Medikamentenleitfaden

INFORMATIONEN ZUM PATIENTEN

GaviLyte - N produziert einen wässrigen Stuhl, der den Darm vor der Untersuchung reinigt. Bereiten Sie die Lösung gemäß den Anweisungen auf der Flasche vor. Es ist schmackhafter, wenn es gekühlt wird. Um die besten Ergebnisse zu erzielen, sollten Sie 3 bis 4 Stunden vor dem Trinken der Lösung keine feste Nahrung zu sich nehmen, aber auf keinen Fall sollten Sie innerhalb von 2 Stunden nach Einnahme von GaviLyte - N feste Nahrung zu sich nehmen.

Erwachsene trinken alle 10 Minuten 240 ml (8oz.).

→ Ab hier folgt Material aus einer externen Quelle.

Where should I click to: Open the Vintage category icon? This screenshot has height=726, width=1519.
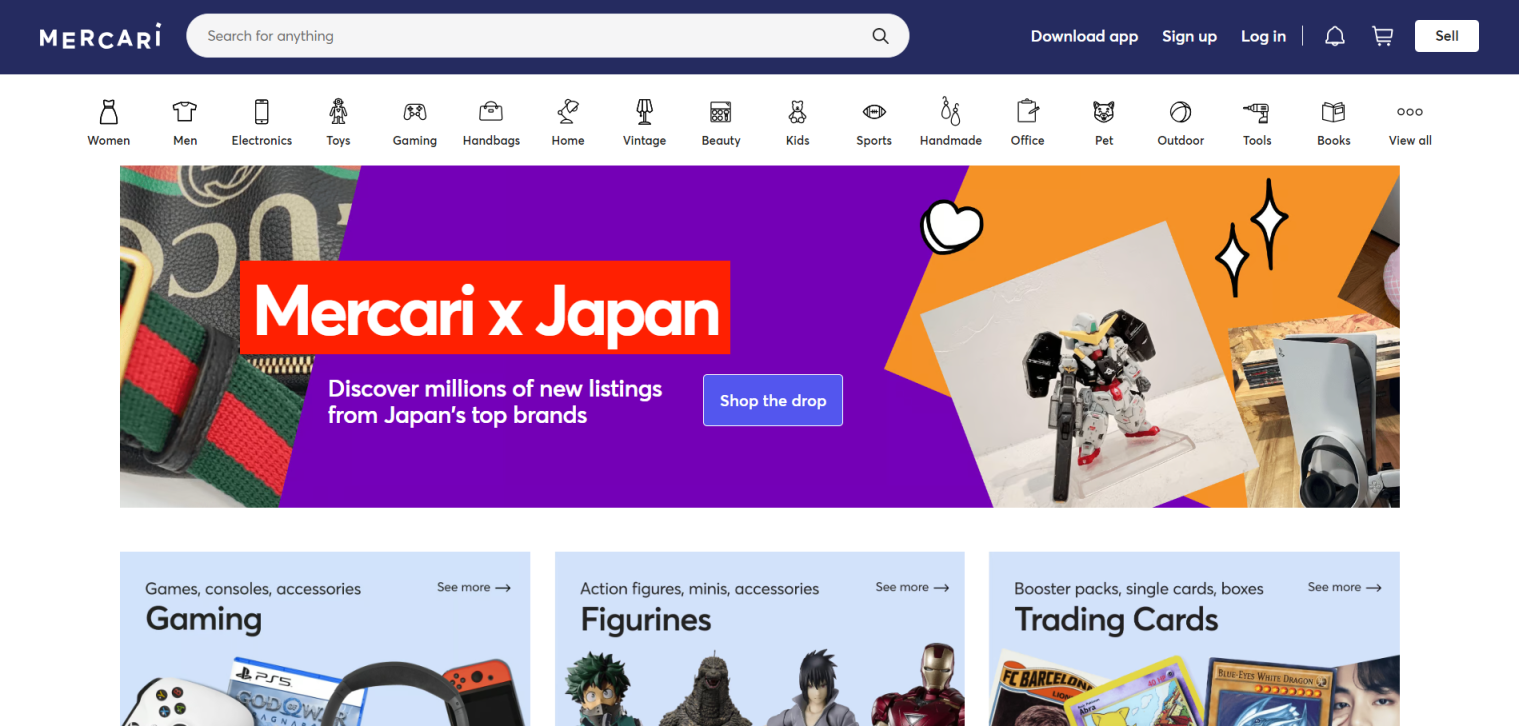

Trinken Sie weiter, bis der wässrige Stuhl klar und frei von Feststoffen ist. Dies erfordert in der Regel mindestens 3 Liter. Jeder nicht verwendete Teil sollte verworfen werden. Kinder und Jugendliche (ab 6 Monaten) trinken 25 ml/kg/Stunde. Trinken Sie weiter, bis der wässrige Stuhl klar und frei von Feststoffen ist. Jeder nicht verwendete Teil sollte verworfen werden. Schnelles Trinken jeder Portion ist besser als das kontinuierliche Trinken kleiner Mengen. Der erste Stuhlgang sollte ungefähr eine Stunde nach Beginn der Verabreichung von GaviLyte - N erfolgen. Es kann zu Blähungen und Blähungen im Bauch kommen, bevor der Darm sich zu bewegen beginnt. Wenn starke Beschwerden oder Blähungen auftreten, hören Sie vorübergehend mit dem Trinken auf oder trinken Sie jede Portion in längeren Abständen, bis diese Symptome verschwinden.

Die Anwendung von GaviLyte - N bei Kindern unter 2 Jahren sollte sorgfältig auf das Auftreten einer möglichen Hypoglykämie überwacht werden, da diese Lösung kein kalorisches Substrat enthält. Bei 1 Kind wurde über Dehydratation und bei 3 Kindern über Hypokaliämie berichtet.